Problem to solve. Each line that contains "match" needs to be copied from the listing.

Top of Material for this exercise

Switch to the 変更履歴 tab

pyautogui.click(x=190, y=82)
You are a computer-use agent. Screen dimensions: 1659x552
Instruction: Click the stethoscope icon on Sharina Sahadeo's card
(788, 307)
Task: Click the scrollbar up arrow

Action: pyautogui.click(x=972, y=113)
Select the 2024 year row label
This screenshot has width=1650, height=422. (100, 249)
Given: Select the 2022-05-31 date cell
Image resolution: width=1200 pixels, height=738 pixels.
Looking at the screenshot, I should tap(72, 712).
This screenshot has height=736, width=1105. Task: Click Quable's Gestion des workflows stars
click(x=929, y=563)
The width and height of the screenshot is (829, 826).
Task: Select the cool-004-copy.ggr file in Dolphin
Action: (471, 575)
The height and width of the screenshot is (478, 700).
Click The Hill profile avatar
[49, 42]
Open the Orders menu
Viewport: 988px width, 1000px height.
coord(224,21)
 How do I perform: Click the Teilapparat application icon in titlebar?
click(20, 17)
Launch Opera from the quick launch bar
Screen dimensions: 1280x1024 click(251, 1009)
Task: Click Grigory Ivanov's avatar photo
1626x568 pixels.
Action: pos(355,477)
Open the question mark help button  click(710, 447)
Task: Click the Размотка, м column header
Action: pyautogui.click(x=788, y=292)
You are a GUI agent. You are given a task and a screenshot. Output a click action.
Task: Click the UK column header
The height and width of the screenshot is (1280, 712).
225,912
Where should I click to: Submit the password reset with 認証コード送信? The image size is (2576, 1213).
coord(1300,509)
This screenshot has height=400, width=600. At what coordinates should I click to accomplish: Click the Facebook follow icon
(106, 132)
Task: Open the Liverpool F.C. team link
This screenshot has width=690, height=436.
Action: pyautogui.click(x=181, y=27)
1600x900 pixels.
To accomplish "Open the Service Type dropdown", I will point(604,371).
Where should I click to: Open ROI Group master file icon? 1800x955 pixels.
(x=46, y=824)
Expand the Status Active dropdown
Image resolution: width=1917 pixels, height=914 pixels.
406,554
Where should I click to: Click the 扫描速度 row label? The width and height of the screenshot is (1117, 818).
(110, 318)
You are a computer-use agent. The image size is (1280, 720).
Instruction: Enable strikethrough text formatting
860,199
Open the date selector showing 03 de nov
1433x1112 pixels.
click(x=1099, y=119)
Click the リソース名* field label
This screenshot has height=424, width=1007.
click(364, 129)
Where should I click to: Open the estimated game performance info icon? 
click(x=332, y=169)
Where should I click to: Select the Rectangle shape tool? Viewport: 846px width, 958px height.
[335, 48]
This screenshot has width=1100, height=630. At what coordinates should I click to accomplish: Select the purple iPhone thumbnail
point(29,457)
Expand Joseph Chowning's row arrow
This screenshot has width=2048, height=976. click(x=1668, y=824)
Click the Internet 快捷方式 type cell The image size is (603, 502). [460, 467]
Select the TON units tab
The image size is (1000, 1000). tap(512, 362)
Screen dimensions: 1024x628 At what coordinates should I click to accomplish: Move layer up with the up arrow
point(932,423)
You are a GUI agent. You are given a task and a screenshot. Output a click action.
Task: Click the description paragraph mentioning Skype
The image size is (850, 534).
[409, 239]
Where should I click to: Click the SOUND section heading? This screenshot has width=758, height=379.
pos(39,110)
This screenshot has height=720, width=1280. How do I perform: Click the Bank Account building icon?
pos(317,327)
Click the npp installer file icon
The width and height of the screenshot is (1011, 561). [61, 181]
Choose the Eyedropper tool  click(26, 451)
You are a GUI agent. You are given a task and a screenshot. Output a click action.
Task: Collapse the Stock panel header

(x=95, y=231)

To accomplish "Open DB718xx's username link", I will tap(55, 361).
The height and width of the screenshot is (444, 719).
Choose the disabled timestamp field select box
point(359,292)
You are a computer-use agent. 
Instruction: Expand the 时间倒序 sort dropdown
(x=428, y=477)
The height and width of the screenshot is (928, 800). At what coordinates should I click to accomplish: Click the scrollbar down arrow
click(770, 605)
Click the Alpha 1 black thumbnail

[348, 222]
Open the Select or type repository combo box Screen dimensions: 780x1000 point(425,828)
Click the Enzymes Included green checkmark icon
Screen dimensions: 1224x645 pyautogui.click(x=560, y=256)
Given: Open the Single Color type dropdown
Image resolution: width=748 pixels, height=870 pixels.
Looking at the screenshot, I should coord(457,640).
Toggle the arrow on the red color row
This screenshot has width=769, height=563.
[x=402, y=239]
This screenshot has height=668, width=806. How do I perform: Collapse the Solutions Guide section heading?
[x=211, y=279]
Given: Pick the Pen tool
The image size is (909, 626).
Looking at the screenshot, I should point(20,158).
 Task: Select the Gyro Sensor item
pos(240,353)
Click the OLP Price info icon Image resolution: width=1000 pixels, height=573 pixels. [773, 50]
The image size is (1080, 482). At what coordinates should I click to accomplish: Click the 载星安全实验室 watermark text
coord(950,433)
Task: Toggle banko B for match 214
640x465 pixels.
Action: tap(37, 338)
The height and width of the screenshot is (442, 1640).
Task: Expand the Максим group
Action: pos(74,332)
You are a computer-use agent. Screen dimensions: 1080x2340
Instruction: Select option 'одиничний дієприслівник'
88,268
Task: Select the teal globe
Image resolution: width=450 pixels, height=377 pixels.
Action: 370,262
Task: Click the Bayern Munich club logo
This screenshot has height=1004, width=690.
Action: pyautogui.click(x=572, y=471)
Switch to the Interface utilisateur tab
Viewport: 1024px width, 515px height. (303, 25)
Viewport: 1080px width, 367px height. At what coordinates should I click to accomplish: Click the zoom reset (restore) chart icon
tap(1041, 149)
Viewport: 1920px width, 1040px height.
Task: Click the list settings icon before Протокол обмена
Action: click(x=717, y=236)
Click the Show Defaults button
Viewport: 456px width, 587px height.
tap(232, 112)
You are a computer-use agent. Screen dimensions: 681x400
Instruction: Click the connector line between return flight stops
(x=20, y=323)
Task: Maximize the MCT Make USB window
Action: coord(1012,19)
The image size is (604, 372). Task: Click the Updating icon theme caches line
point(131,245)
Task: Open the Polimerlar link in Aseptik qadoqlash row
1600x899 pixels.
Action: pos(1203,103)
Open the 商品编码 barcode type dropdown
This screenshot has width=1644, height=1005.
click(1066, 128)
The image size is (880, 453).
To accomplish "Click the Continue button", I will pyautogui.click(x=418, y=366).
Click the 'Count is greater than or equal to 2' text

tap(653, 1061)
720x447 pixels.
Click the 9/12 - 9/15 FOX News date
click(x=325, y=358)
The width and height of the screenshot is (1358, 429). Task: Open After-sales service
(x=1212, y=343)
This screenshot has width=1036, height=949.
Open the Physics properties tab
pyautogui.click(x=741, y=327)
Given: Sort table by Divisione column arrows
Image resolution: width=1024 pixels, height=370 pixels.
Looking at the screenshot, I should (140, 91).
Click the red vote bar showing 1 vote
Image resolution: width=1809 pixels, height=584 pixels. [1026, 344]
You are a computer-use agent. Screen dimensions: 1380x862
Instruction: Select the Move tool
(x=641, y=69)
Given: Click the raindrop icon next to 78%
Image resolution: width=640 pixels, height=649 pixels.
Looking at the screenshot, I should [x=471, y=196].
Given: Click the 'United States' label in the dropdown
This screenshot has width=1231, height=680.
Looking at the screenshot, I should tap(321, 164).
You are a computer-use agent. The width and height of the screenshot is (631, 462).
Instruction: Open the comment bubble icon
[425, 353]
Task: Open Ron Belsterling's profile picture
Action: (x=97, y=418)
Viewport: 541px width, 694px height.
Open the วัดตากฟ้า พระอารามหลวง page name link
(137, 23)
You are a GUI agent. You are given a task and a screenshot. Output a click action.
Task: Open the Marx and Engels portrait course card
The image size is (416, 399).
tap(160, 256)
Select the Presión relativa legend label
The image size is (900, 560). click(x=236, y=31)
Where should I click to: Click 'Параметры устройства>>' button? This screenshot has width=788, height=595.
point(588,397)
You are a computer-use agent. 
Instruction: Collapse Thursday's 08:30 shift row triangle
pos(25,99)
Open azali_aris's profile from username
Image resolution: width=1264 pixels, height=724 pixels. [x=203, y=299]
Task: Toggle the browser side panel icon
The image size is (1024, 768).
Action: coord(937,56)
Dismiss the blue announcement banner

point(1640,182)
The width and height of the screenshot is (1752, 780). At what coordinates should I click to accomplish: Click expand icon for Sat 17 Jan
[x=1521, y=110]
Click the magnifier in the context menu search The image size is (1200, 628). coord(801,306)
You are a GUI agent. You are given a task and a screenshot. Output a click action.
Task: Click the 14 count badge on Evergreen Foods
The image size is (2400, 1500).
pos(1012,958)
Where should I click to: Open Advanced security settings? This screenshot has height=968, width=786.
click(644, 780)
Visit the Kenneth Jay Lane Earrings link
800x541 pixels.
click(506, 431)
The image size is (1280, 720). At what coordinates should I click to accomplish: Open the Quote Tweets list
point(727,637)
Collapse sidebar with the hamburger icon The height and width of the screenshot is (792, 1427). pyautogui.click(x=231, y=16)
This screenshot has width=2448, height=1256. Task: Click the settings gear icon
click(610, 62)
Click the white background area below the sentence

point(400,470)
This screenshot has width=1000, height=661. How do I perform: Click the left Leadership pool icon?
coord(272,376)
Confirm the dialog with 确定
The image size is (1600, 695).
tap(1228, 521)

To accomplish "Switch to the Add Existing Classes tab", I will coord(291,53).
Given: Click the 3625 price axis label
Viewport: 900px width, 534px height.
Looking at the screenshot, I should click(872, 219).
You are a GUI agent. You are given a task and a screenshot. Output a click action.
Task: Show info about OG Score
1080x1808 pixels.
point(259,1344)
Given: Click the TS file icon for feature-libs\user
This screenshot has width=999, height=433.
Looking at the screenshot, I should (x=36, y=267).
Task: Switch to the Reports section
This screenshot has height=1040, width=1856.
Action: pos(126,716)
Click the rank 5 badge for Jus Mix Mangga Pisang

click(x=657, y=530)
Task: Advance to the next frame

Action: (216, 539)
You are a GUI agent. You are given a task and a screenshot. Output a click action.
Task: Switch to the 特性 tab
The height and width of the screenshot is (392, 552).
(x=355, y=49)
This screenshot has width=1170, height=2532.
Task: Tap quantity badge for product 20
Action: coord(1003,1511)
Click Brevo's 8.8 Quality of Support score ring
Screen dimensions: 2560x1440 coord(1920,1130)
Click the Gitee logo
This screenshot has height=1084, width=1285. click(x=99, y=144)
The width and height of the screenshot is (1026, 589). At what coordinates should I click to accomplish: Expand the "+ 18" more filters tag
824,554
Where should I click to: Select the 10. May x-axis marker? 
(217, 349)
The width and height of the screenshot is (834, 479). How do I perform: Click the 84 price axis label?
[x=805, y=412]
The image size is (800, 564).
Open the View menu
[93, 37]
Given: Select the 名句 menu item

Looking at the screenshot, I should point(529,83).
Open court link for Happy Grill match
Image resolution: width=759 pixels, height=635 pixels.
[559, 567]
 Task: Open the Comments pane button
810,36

Bottom of Material for this exercise

Written solution.
Task: Toggle banko B for match 214
Open court link for Happy Grill match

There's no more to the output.